December 03, 2015 12:15 PM to 1:00 PM
Clark Center Seminar Room S360
James H. Clark Center 318 Campus Drive West, Stanford, CA 94305
Event Type: 

Touring the Protein Folding Landscape: the View Depends on How and Where You Look


Understanding the structural and dynamic information encoded in the primary sequence of a protein is one of the most fundamental challenges in modern biology. The amino acid sequence of a protein encodes more than the native three-dimensional structure; it encodes the entire energy landscape – an ensemble of conformations whose energetics and dynamics are finely tuned for folding, binding and activity. Small variations in the sequence and environment modulate this landscape and can have effects that range from undetectable to pathological. Dr. Marqusee will present her laboratory's recent results probing these sequence and environmental effects using a combination of single-molecule and ensemble-based studies.

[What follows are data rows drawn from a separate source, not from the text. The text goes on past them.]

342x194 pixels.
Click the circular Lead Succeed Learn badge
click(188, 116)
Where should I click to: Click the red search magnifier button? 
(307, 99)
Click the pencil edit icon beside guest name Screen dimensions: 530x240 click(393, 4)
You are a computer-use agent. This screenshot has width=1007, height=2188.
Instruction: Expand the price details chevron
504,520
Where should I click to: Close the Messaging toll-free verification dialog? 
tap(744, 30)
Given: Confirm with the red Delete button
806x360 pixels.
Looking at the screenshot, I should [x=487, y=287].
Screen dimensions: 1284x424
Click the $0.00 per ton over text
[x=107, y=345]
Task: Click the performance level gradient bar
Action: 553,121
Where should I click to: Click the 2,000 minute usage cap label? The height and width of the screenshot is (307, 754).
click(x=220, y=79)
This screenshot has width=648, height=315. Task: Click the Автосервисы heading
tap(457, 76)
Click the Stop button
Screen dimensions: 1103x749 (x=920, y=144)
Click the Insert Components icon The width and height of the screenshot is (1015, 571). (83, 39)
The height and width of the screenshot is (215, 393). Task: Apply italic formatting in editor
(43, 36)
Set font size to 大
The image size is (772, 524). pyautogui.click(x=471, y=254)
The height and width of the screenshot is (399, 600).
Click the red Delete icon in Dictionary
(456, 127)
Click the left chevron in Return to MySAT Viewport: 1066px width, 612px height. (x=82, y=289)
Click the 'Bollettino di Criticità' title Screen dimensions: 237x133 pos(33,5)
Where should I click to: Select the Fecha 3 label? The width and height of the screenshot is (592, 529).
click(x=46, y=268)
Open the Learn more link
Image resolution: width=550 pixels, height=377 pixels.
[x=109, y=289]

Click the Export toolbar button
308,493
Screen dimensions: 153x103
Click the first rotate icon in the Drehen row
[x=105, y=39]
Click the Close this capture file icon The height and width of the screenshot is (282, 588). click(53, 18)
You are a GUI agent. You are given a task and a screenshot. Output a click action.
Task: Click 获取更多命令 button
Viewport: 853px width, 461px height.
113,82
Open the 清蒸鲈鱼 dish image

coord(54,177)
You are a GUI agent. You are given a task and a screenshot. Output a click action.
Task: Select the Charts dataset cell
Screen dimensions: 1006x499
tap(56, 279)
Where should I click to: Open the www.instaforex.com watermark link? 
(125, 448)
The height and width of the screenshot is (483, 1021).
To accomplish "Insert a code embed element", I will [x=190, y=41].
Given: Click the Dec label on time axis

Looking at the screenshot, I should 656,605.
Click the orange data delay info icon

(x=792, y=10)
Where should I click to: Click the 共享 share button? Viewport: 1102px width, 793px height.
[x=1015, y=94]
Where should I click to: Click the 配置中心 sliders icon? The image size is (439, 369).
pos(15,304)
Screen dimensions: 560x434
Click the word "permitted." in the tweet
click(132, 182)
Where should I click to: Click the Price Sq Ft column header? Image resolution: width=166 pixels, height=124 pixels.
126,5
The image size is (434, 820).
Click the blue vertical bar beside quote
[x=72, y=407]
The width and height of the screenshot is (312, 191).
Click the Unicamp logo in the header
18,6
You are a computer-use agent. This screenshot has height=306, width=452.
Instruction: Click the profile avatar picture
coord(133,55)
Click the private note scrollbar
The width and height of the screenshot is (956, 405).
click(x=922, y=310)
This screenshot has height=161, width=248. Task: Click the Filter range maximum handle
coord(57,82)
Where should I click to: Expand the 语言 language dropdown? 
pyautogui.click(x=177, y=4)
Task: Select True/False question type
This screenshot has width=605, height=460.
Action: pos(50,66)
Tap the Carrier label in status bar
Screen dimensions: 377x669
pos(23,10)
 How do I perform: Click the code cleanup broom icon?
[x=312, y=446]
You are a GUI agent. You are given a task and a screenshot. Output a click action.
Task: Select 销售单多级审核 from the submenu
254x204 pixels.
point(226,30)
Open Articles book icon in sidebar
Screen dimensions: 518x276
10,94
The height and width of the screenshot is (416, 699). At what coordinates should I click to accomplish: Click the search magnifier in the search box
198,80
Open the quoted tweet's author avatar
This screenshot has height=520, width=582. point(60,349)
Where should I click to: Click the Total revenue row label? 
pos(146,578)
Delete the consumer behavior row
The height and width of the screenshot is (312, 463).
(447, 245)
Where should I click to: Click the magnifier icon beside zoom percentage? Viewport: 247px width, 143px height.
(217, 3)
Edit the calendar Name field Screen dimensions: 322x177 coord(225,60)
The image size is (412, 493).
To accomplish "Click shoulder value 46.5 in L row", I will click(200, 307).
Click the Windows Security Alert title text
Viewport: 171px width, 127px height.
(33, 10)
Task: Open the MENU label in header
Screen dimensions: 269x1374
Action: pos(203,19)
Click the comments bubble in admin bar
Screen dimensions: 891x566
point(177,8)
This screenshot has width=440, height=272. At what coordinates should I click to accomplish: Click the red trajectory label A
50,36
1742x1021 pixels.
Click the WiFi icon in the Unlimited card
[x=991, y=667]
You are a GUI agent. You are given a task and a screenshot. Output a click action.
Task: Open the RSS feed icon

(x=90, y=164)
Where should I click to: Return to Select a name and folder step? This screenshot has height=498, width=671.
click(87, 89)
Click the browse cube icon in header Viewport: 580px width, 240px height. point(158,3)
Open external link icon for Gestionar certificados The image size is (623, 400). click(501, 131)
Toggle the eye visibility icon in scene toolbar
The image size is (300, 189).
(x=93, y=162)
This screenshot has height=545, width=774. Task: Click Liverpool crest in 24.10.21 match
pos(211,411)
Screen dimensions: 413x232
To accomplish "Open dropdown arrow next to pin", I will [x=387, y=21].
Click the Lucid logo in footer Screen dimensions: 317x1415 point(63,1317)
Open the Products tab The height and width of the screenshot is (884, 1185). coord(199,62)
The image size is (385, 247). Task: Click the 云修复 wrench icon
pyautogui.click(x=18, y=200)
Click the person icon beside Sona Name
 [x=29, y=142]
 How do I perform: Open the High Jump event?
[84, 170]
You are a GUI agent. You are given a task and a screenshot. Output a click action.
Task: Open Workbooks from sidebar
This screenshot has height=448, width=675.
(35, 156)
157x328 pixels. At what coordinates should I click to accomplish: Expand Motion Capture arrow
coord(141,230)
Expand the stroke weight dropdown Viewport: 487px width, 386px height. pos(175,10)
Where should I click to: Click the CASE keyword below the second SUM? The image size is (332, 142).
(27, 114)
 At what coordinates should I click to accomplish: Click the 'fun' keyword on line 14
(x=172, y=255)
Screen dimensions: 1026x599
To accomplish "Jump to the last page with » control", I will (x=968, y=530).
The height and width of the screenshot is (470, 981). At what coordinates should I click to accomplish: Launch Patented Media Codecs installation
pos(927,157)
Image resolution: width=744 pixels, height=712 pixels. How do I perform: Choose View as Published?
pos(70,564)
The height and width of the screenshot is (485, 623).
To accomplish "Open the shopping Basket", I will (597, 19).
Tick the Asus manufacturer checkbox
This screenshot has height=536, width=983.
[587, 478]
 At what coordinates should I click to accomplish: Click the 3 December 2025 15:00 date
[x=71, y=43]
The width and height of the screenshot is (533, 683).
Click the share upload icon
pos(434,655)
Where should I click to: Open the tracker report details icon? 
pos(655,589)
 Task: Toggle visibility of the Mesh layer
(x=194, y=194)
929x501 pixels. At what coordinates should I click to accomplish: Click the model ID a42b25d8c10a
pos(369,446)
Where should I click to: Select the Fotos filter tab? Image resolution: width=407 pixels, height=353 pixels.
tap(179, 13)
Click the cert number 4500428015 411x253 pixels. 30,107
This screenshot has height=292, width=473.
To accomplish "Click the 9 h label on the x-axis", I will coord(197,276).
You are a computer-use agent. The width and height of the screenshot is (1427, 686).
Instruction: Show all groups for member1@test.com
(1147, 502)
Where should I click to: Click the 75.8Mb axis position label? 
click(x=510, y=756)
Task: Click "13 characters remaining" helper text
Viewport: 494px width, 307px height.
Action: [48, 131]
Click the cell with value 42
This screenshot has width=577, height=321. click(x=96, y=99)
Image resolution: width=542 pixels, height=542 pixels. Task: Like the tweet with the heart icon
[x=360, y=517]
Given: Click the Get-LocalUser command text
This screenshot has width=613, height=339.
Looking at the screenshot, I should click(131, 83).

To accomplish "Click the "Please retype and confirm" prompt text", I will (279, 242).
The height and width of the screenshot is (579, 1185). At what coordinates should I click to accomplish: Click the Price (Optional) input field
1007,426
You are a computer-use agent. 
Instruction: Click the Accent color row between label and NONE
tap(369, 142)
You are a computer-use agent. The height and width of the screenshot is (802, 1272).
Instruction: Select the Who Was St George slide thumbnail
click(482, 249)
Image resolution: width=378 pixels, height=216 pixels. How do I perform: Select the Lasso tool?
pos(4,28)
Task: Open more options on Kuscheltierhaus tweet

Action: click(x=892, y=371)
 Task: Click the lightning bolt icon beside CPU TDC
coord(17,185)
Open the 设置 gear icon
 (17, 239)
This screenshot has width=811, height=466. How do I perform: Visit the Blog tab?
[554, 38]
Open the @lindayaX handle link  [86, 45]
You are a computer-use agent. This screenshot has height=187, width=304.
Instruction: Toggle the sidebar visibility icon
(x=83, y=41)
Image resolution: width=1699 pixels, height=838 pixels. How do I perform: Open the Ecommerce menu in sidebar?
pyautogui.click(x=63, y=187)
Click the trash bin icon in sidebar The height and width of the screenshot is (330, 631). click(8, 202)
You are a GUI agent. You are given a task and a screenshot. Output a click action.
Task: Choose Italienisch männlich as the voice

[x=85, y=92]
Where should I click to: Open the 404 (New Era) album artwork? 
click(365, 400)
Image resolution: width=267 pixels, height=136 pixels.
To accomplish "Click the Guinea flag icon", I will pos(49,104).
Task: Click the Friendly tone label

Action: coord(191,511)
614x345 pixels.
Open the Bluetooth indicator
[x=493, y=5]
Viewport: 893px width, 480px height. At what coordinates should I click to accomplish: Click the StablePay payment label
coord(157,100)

Dr. Marqusee will address a fundamental question in protein folding of whether proteins fold through one or multiple trajectories. While most experiments indicate a single pathway, simulations suggest that proteins can fold through many parallel pathways. By using a combination of chemical denaturant, mechanical force and site-directed mutations, Dr. Marqusee's lab has resolved this apparent contradiction. They can detect the presence of multiple unfolding pathways in a simple, two-state folding protein; the dominant pathway can be altered by small changes in the sequence or environment. Dr. Marqusee will explore the implications of this result for 1) protein folding in complex environments, such as in the cell, or on the ribosome, and 2) the suggestion that evolution can modulate both the rates of folding and the specific pathway.

December 3rd, 2015 at 12:15 PM in Clark Center Seminar Room S360

Hosted by:

Pehr Harbury, Associate Professor of Biochemistry

Pre-Seminar December 1st, 2015 at 12:15 PM in Clark S361